Unlike the school meal programs, CACFP and SFSP do not have specific quantitative requirements for calories, saturated fat, and sodium. Thus, when popcorn is served in CACFP and/or SFSP, FNS encourages Program operators to limit the use of toppings such as salt, caramel, cheese, and butter that add sodium, sugar, or saturated fat. Although these toppings are not prohibited, FNS strongly encourages healthier alternatives, including seasoning the popcorn with herb blends or serving fresh, plain popcorn. Program operators are to use their discretion in determining if a certain popcorn product or recipe is perceived to be a grain-based dessert and to follow the guidance in place for grain-based desserts accordingly.
In addition, to prevent the risk of choking, program operators must consider the developmental readiness of children and the ability of disabled or older adults to swallow safely when deciding whether to offer popcorn. This consideration is especially important for program operators that serve young children.

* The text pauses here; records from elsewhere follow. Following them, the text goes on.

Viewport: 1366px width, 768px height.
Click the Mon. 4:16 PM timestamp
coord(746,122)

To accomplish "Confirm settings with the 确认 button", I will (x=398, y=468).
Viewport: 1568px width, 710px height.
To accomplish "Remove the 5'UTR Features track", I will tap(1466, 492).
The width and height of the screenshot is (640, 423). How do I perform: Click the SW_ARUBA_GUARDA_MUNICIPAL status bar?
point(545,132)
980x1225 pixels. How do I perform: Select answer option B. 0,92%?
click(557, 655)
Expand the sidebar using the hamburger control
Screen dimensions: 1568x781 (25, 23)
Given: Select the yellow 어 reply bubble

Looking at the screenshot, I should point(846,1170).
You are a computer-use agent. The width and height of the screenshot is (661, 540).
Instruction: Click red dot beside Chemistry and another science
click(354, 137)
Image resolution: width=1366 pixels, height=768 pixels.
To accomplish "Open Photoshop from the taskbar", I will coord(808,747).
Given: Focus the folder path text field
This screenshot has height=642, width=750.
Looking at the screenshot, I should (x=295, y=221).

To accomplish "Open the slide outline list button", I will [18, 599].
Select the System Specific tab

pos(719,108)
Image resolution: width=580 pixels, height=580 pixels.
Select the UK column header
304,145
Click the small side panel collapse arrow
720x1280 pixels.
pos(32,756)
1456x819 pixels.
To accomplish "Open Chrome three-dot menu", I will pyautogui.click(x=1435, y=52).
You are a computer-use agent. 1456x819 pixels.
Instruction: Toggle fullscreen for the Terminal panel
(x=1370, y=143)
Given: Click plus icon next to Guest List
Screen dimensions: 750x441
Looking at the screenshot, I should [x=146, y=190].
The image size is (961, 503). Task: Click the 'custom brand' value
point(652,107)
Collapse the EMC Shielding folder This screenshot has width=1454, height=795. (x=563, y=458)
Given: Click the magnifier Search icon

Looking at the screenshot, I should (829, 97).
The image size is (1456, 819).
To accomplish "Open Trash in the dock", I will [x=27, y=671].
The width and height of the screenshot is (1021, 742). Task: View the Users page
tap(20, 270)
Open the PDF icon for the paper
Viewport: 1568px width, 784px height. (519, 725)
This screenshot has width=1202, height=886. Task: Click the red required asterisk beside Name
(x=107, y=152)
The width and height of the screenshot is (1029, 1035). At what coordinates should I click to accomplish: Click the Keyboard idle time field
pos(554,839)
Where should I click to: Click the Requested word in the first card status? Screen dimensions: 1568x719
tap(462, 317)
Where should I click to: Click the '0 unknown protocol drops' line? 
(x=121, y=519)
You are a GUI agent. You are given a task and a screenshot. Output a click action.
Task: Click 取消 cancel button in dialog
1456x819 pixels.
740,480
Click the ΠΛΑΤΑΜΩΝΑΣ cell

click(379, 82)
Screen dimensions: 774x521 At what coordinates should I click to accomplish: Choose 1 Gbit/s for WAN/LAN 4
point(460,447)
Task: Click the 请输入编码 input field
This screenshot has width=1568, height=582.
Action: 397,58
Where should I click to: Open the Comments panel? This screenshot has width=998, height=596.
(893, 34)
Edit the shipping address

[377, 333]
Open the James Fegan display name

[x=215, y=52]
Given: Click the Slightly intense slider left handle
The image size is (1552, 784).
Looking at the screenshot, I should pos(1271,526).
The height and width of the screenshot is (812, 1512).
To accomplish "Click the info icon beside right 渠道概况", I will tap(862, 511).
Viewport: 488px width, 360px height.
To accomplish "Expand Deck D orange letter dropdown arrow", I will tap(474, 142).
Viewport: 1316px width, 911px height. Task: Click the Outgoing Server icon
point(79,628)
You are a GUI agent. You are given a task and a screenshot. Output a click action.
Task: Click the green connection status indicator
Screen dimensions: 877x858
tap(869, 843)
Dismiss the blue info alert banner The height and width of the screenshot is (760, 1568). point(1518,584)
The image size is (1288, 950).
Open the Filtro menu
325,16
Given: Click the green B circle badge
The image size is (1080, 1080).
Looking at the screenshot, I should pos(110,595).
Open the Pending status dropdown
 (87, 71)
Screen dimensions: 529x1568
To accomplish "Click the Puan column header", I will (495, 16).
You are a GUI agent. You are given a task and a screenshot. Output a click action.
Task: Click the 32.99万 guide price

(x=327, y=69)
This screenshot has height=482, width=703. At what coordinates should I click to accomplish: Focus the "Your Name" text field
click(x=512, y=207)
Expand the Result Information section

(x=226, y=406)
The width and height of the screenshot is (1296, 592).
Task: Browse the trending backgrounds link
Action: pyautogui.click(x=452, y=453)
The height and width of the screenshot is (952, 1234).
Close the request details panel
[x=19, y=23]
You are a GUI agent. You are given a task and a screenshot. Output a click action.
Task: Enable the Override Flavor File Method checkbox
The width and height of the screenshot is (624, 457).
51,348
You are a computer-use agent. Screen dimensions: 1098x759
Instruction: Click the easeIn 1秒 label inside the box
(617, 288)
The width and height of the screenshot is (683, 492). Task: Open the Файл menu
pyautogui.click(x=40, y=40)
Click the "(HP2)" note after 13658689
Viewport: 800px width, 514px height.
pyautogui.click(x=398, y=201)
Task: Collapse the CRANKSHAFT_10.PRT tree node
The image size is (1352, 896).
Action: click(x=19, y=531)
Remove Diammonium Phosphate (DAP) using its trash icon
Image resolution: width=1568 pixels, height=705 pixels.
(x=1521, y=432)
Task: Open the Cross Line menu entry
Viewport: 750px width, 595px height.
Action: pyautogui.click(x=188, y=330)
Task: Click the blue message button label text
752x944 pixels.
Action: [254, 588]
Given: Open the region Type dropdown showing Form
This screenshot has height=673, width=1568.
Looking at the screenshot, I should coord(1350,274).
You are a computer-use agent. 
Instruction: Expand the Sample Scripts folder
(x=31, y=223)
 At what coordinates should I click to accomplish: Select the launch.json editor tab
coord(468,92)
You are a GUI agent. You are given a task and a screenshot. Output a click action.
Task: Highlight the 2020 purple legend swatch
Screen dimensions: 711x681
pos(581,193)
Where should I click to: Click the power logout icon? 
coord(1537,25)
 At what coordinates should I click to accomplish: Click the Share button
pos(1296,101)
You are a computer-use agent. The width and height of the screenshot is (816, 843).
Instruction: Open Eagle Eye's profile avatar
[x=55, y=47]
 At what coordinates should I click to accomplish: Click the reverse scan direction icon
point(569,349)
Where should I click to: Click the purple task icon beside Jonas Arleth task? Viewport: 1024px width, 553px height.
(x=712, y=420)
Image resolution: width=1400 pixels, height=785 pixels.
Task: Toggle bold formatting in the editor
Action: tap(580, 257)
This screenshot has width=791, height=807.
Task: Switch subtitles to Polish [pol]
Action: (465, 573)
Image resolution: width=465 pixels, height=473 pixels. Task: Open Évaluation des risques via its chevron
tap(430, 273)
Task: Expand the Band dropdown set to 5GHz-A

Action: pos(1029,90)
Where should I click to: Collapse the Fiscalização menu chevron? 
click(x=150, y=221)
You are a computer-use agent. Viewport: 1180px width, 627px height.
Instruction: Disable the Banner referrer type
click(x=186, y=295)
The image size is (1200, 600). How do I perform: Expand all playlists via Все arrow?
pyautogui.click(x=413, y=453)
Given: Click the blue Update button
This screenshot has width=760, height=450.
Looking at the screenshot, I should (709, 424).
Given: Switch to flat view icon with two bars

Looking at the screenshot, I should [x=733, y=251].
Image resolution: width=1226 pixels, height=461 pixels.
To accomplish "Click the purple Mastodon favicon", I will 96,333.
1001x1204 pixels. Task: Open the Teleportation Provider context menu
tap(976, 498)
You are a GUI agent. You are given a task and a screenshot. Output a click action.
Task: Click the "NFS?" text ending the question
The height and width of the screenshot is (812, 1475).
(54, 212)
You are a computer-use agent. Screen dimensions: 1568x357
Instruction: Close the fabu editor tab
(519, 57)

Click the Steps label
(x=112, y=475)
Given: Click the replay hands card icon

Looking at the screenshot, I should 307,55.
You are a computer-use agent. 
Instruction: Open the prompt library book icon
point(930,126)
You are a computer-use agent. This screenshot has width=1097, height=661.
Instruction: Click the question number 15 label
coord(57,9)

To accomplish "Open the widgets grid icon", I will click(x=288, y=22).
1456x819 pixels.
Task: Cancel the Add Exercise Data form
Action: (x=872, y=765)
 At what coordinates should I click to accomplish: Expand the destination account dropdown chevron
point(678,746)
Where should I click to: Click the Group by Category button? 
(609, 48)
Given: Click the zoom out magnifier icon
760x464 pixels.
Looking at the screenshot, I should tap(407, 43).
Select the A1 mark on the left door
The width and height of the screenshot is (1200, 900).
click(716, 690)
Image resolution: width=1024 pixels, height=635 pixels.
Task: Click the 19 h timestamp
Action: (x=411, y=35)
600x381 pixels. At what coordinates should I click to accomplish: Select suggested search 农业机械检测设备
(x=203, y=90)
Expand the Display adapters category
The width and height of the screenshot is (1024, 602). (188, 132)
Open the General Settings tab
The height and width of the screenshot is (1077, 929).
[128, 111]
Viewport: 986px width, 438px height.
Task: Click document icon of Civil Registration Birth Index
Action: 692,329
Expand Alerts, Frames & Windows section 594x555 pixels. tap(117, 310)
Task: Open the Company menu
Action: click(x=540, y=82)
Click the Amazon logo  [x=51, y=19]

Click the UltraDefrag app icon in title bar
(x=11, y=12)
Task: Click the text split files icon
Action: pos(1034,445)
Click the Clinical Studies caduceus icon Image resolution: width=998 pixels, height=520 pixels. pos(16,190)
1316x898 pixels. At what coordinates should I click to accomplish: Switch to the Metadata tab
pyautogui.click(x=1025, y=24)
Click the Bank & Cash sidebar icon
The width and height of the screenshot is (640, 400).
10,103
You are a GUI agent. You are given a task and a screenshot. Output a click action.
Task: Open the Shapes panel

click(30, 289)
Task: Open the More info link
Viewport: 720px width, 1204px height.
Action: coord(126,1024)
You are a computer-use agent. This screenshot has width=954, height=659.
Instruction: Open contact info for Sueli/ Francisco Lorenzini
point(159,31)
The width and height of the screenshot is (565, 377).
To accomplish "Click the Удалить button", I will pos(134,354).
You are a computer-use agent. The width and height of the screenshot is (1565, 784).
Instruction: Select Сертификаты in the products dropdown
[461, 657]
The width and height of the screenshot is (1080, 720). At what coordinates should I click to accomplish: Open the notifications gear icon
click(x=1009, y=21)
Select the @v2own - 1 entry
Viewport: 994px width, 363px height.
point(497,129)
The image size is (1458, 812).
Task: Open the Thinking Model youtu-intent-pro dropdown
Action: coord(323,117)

FNS remains committed to simplifying menu planning for CNP operators, promoting the efficient use of program funds, and ensuring program operators and participants have a wide variety of nutritious and appealing food choices. We recognize that crediting decisions have an impact on schools, child care centers, adult day care centers, day care homes, the food industry, and most importantly, participating children and adults. The agency is committed to staying up-to-date with the evolving food and nutrition environment through continued engagement with a variety of stakeholders. Through these efforts, FNS will work to maximize the availability of wholesome food options while minimizing administrative burden in the CNPs.
State agencies are reminded to distribute this memorandum to program operators. Program operators should direct any questions concerning this guidance to their state agency. State agencies with questions should contact the appropriate FNS regional office.